6. **Combine the Numbers**: Almost there! Just add and subtract the regular numbers at the end.
$f(x) = 2(x-2)^2 - 5$

7. **Find the Vertex!**: This new form, $f(x) = a(x-h)^2 + k$, is super useful! The vertex is always at $(h, k)$.
Comparing our $f(x) = 2(x-2)^2 - 5$ to $a(x-h)^2 + k$:
- The $h$ value is 2 (because it's $x-2$, so $h$ is just 2).
- The $k$ value is -5 (because it's $+k$, and we have $-5$).

So, the vertex coordinates are $(2, -5)$!

Alternative answer

Answer: The vertex is at (2, -5) Explain
This is a question about finding the special point called the vertex of a parabola from its equation . The solving step is:

1. **Find the x-coordinate of the vertex:** We learned a cool trick for this! For a function like $f(x) = ax^2 + bx + c$, the x-coordinate of the vertex is always given by the formula $x = -b / (2a)$.
In our problem, $a=2$ and $b=-8$.
So, $x = -(-8) / (2 * 2)$
$x = 8 / 4$
$x = 2$

2. **Find the y-coordinate of the vertex:** Once we have the x-coordinate, we just plug it back into the original function to find the y-coordinate.
$f(x) = 2x^2 - 8x + 3$
$f(2) = 2(2)^2 - 8(2) + 3$
$f(2) = 2(4) - 16 + 3$
$f(2) = 8 - 16 + 3$
$f(2) = -8 + 3$
$f(2) = -5$

So, the vertex of the parabola is at the point (2, -5).

Alternative answer

Answer: The coordinates of the vertex are (2, -5). Explain
This is a question about <finding the vertex of a parabola>. The solving step is:

Hey there! This is a super fun problem about parabolas. We want to find the very tip-top or bottom-most point of the curve, which we call the vertex. We learned a cool trick in school for this!

Our function is $f(x) = 2x^2 - 8x + 3$.
This type of function is like $f(x) = ax^2 + bx + c$.
For our problem, $a = 2$, $b = -8$, and $c = 3$.

1. **First, we find the x-coordinate of the vertex.** We use a special formula: $x = -b / (2a)$.
Let's plug in our numbers:
$x = -(-8) / (2 \times 2)$
$x = 8 / 4$
$x = 2$
So, the x-coordinate of our vertex is 2. Easy peasy!

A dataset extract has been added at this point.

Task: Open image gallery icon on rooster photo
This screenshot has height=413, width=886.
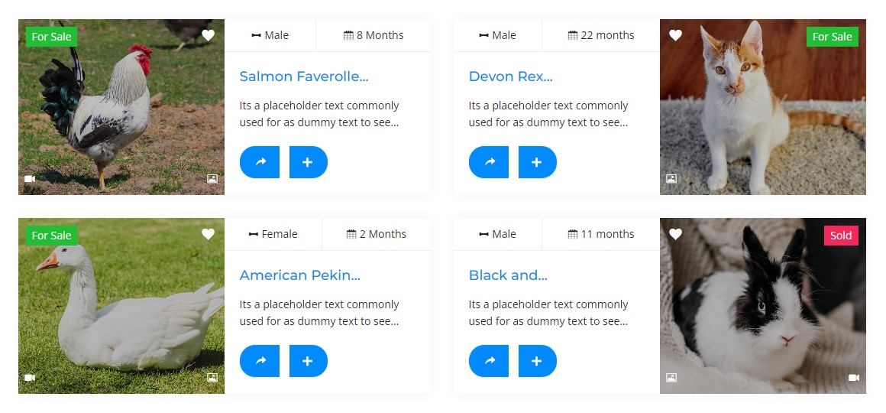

2. **Next, we find the y-coordinate of the vertex.** To do this, we just take the x-coordinate we just found (which is 2) and put it back into our original function $f(x)$.
$f(2) = 2(2)^2 - 8(2) + 3$
$f(2) = 2(4) - 16 + 3$
$f(2) = 8 - 16 + 3$
$f(2) = -8 + 3$
$f(2) = -5$
So, the y-coordinate of our vertex is -5.

Putting it all together, the coordinates of the vertex are (2, -5).